"...Carlitos baja los escalones y la gente que él sabe que no pudo entrar le pide una canción. Desenfunda su alma generosa en una sonrisa indoblegable envuelta en madreselvas y se larga a capella...".


Las imágenes en blanco y negro de las redes sociales lo muestran mirando emocionado al horizonte, minutos antes de despegar su avión de Medellín, donde al poco trecho el fuego devoró al mismo fuego; las alas crujientes entreveraron la muerte y los tangos en la tierra sorprendida que lo ungió zorzal y voz infinita. Con el diario del lunes podríamos descifrar la imagen de esa emoción, truco fecundo de llanto y despedida, en recitales triunfales de cuerdas y canciones.
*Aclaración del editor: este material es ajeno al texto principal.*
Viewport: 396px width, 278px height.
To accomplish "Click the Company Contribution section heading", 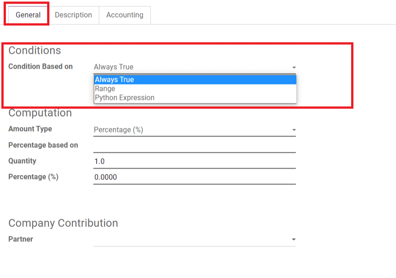I will (x=63, y=223).
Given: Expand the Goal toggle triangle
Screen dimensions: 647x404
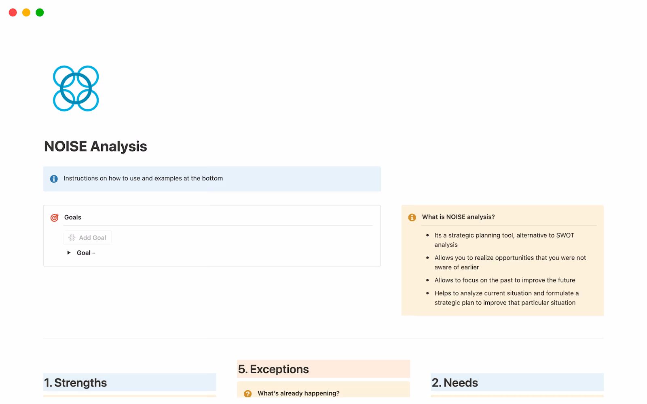Looking at the screenshot, I should (x=69, y=253).
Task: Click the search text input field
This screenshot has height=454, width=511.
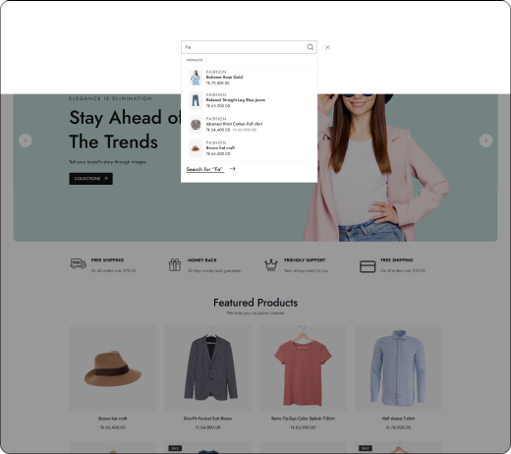Action: (x=244, y=47)
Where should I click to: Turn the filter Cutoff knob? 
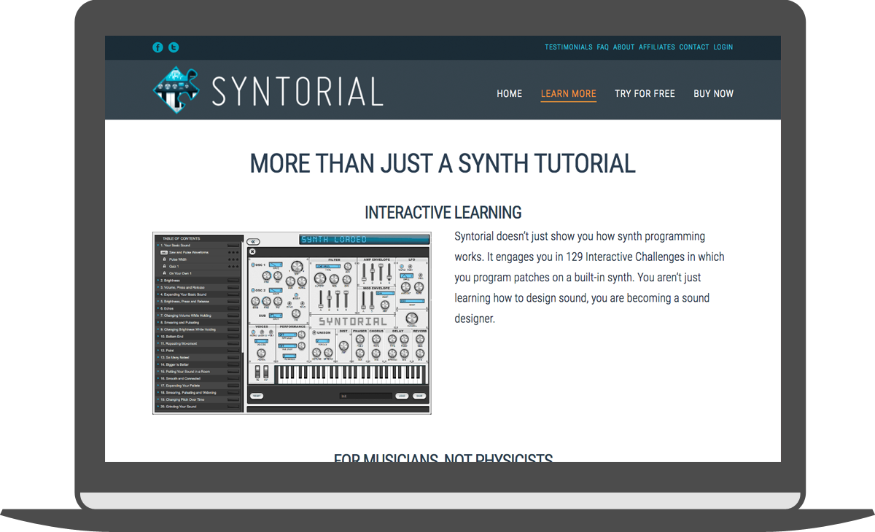click(320, 278)
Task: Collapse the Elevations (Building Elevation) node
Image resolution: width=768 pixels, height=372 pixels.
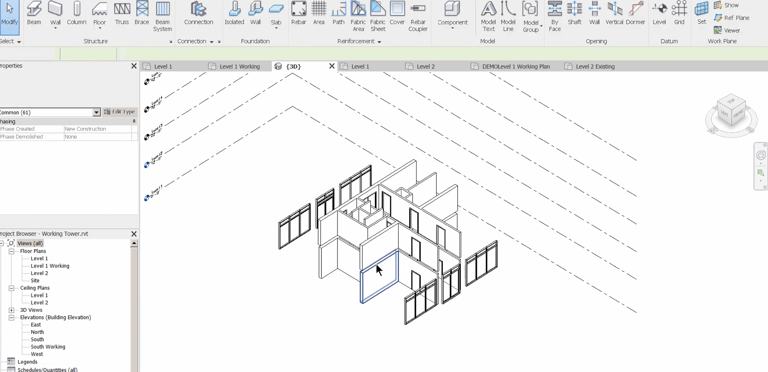Action: pyautogui.click(x=11, y=318)
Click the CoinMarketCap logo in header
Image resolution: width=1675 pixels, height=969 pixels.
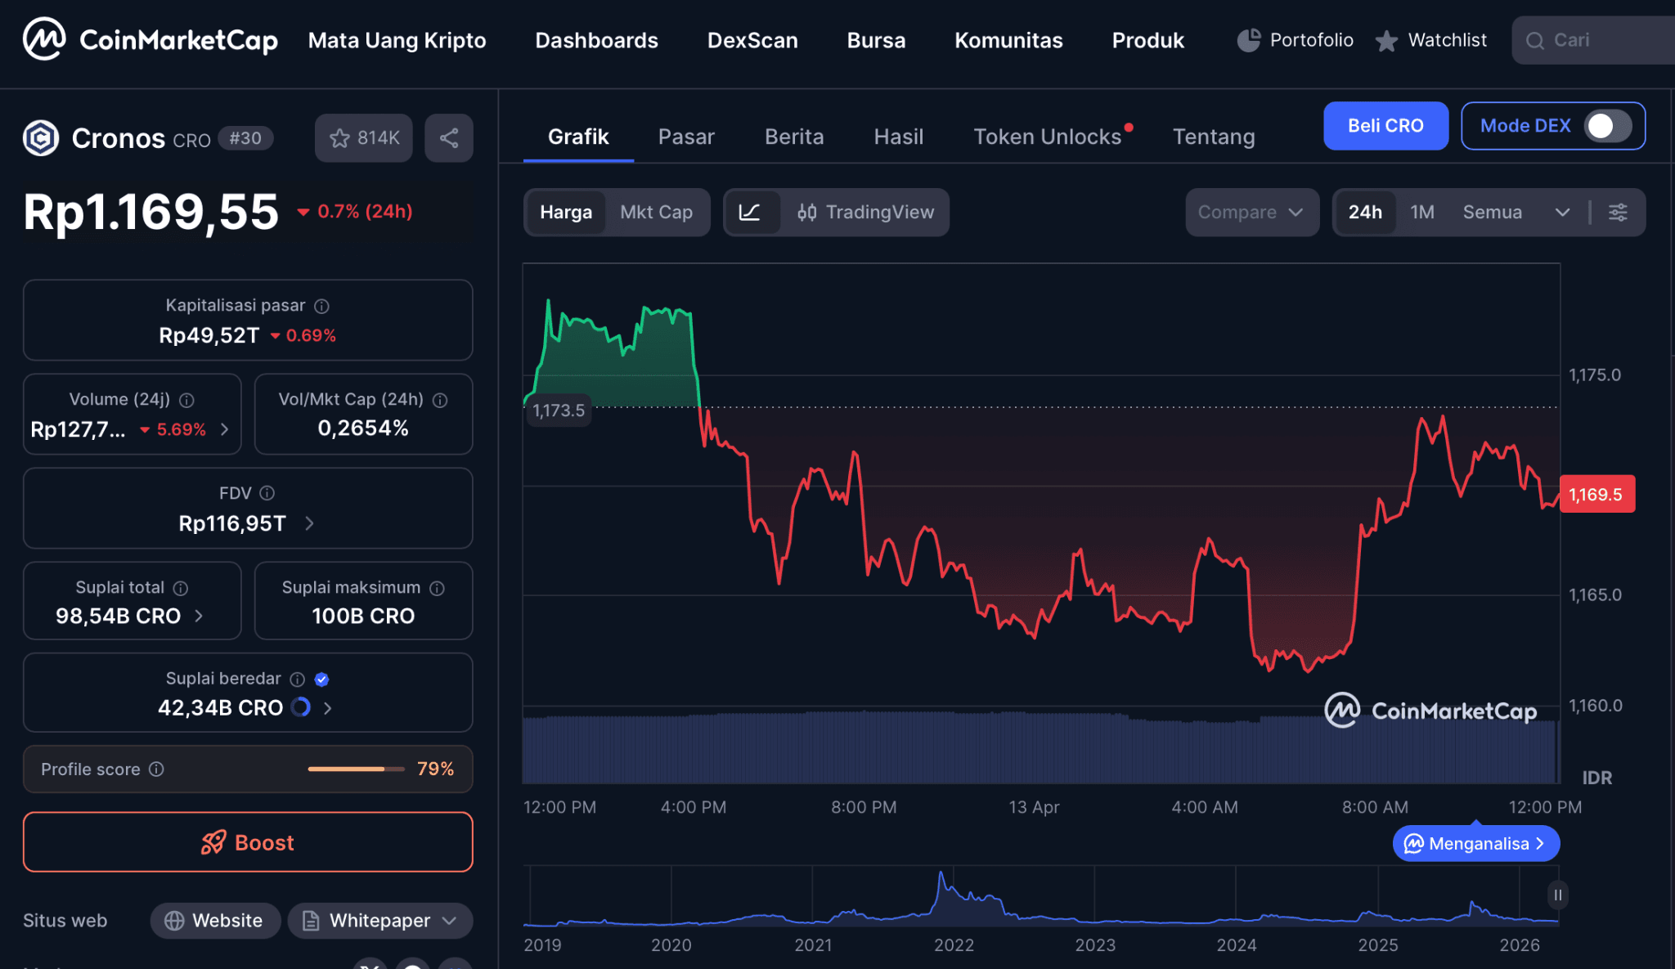[150, 39]
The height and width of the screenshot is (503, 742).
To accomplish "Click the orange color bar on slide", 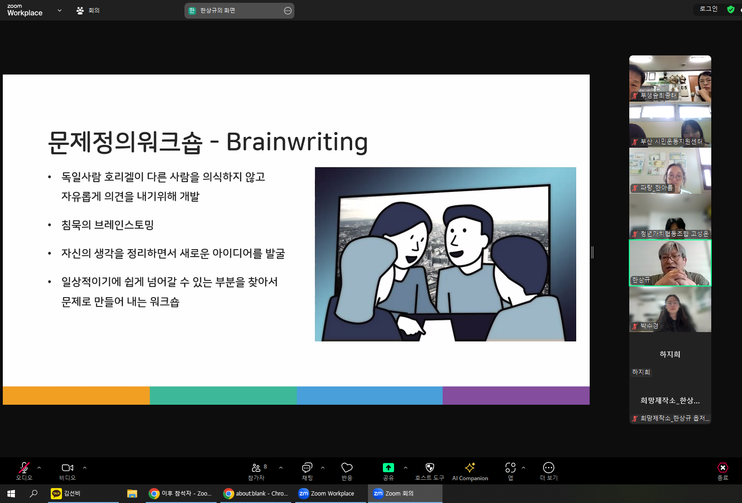I will pyautogui.click(x=76, y=395).
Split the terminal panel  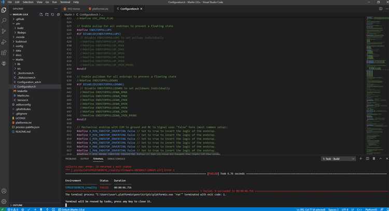[366, 159]
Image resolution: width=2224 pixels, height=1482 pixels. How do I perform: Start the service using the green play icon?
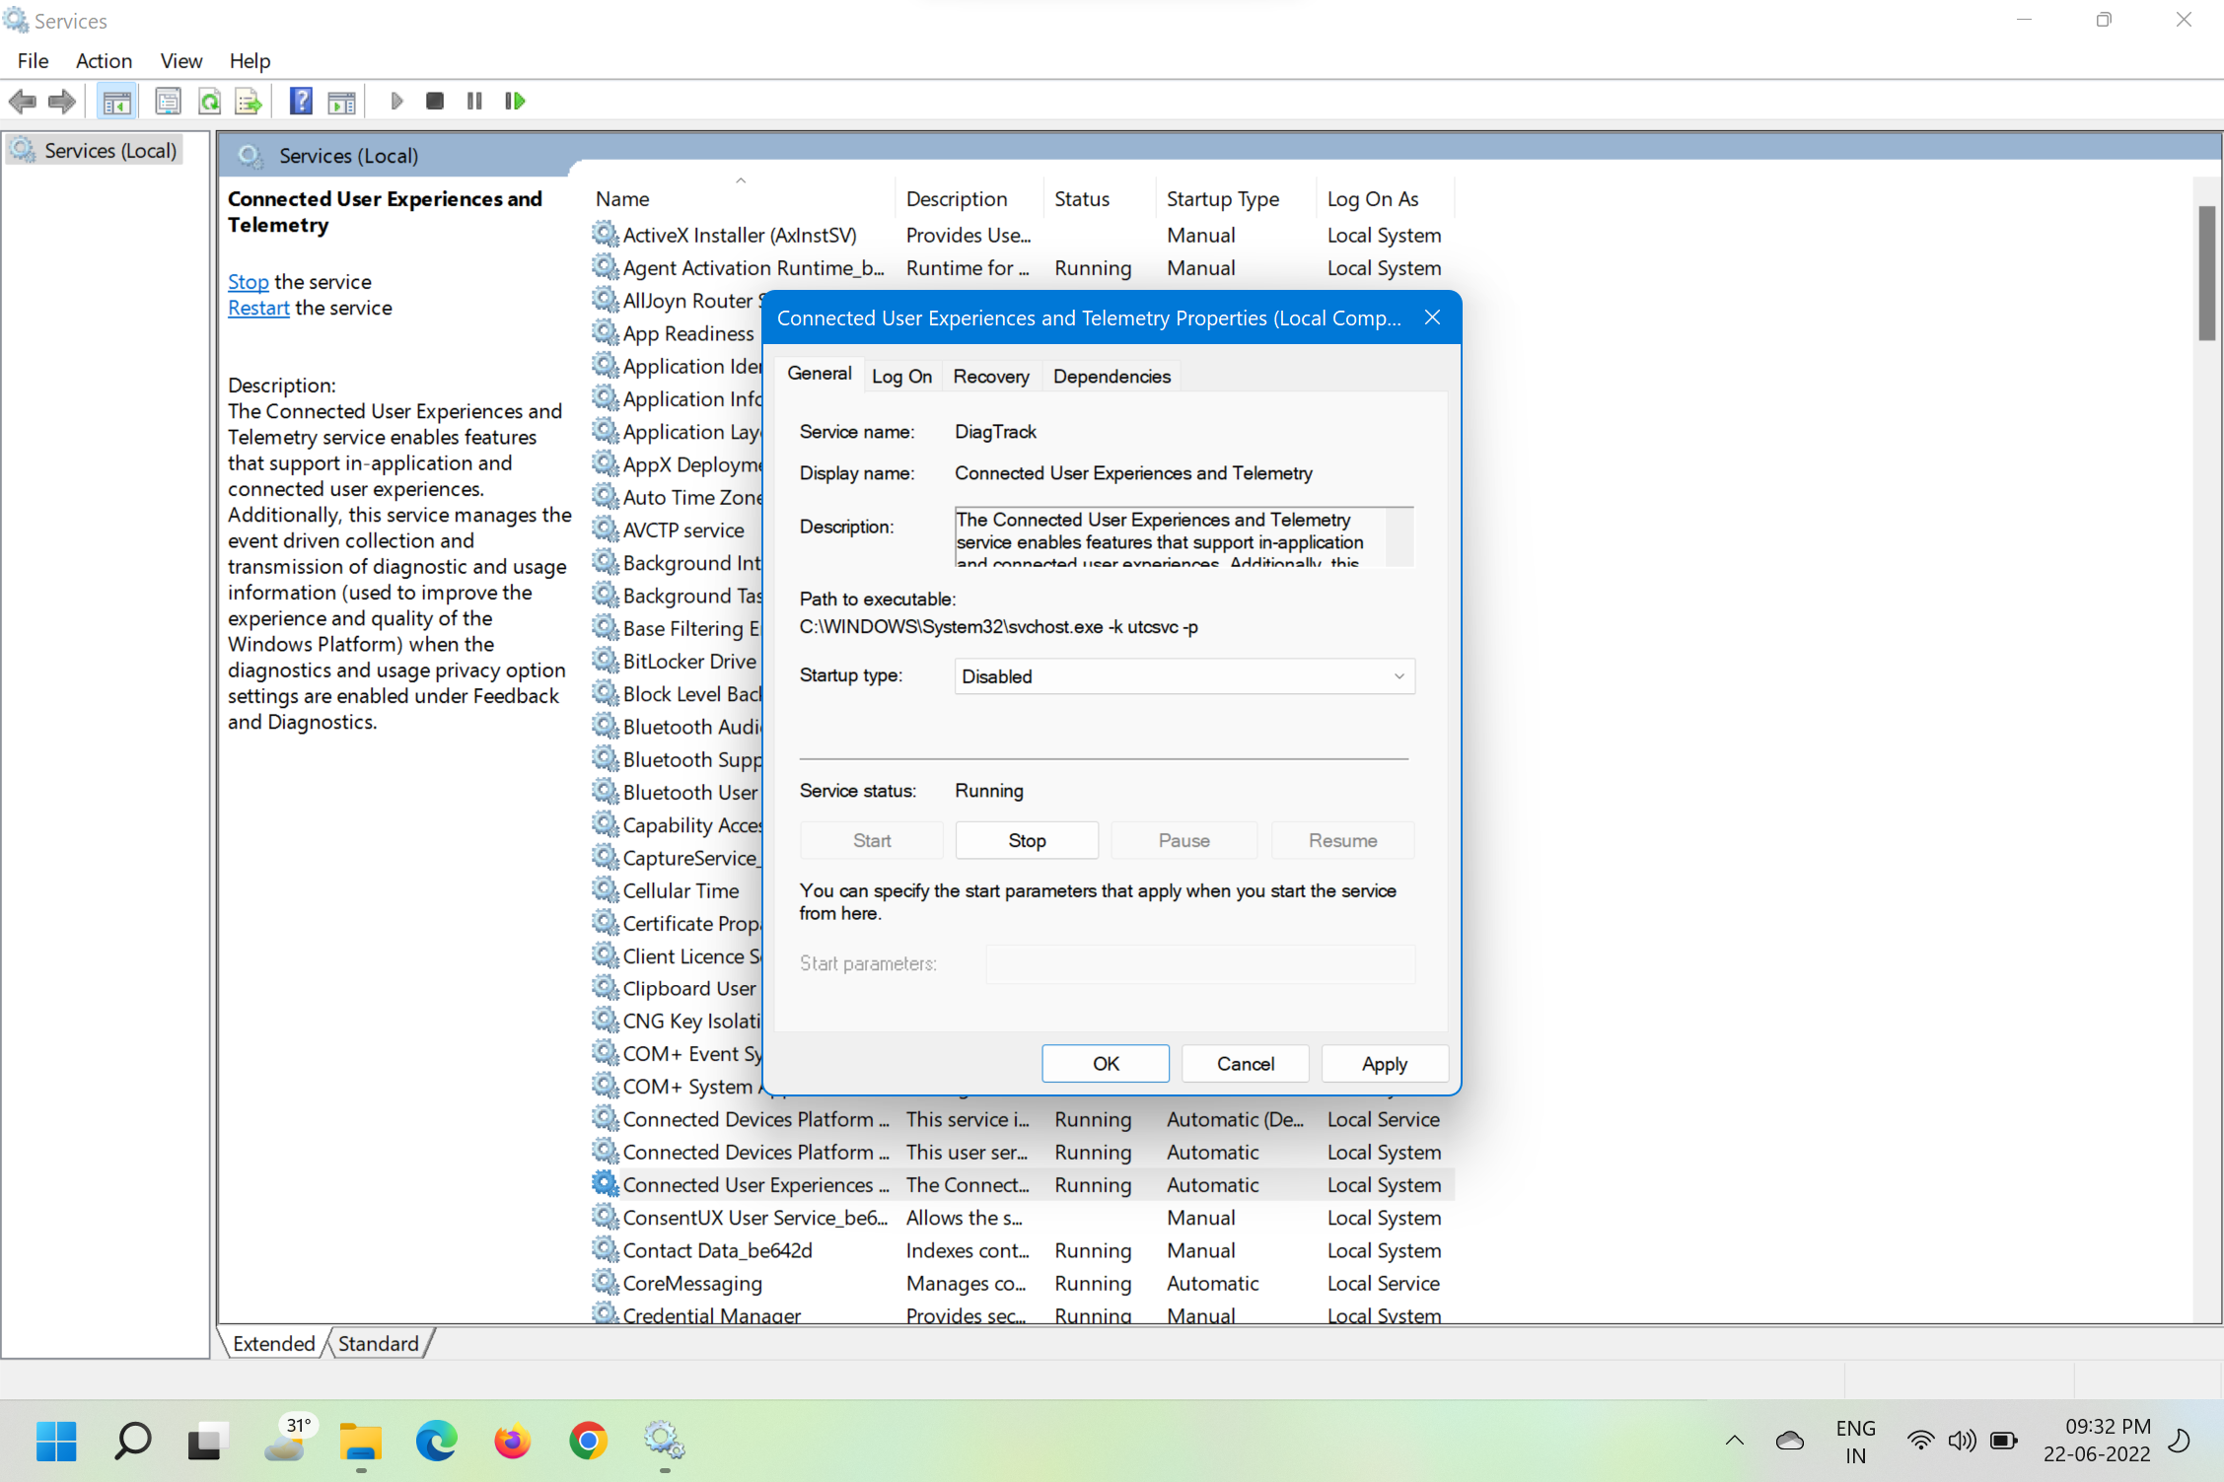point(396,100)
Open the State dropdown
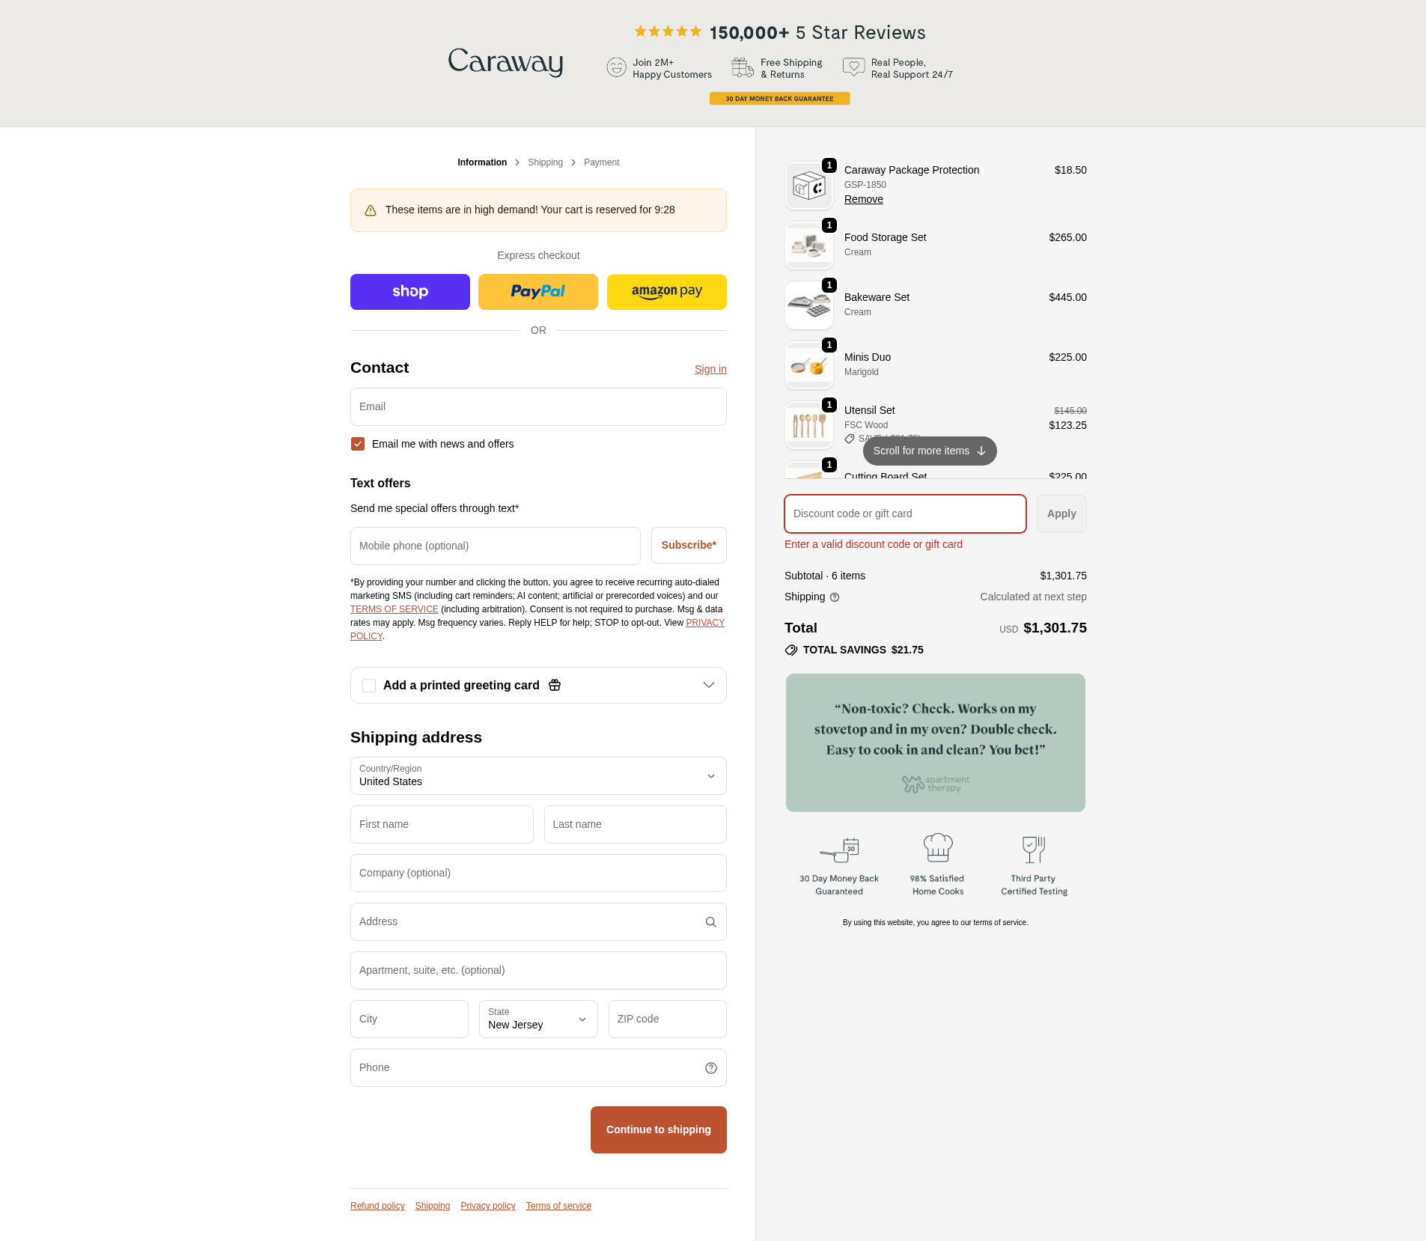 (x=538, y=1019)
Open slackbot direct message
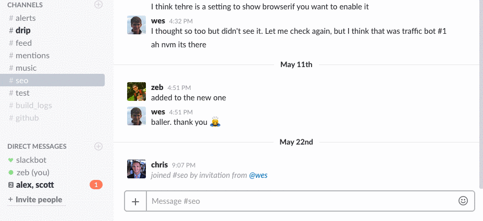This screenshot has height=221, width=483. coord(31,160)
Años antes, Carlos Gardel había estado en San Juan cantando en el Teatro Cervantes, bella arquitectura frente a la Plaza Veinticinco, que luego remesones de furia destrozaron un 15 de enero. Juro que lo vi salir de ese teatro donde mi padre no tuvo resto en el bolsillo para entrar, como esa muchedumbre que se agolpó en sus escalinatas lustrosas. Y digo que lo vi porque la juventud de mi padre y su pasión por el tango no me dejarían mentir, porque sus relatos casi aventura sobe ese momento se me incorporaron tanto que hoy me veo, asustado, atado a su mano temblorosa que nunca me soltó, en una odisea de sueño y recuerdo tan bonita como la realidad. 


Carlitos baja los escalones y la gente que él sabe que no pudo entrar le pide una canción. Desenfunda su alma generosa en una sonrisa indoblegable envuelta en madreselvas y se larga a capella desenrollando un verdadero recital, luego de haber dado otro en ese recinto de oro y frisos que el terremoto se llevó como se lo llevó a él en Colombia, el destino traicionero.


No ni loco suelto la mano casi infante de mi padre. Mi niñez de fascinación y asombros transita una anticipación al recuerdo del futuro, como imaginaría el vuelo de Borges con sus geniales pasadizos-acrobacia de la mente y el tiempo. ¡Cómo voy a desfallecer ahora, aunque el tango Silencio me meta de prepo en llantos parecidos a desmayos! Estoy ahí e imagino que alguna vez, en alguna tardecita de algún lugar que descifro ocurre en San Juan y más allá de aquí, podré cantar y construir canciones, esos idilios de notas que se enamoran. 


Hoy, este anochecer que me encuentra fecundo en nostalgia y palabras elegidas, con toda una vida adentro y afirmado en el costado del pecho para prolongarla, me inspira, y si no construyo algo lloraré esta noche arrepentido. Lógico, si he estado escuchando a aquel que cada día canta mejor y tengo el empecinamiento de recibir de él y de su epopeya los mejores trajes del alma.


Juro que estuve con Gardel. No sólo porque su perdurable acento casi perfecto y su emoción incomparable le permiten canciones cada día mejores que nos acometen emociones, sino porque mi padre no me ha soltado su mano fresca desde aquella noche cuando fuimos felices con un recital a capella en las escalinatas de un escenario que tampoco ha muerto.

Por el Dr. Raúl de la Torre
Abogado, escritor, compositor, intérprete.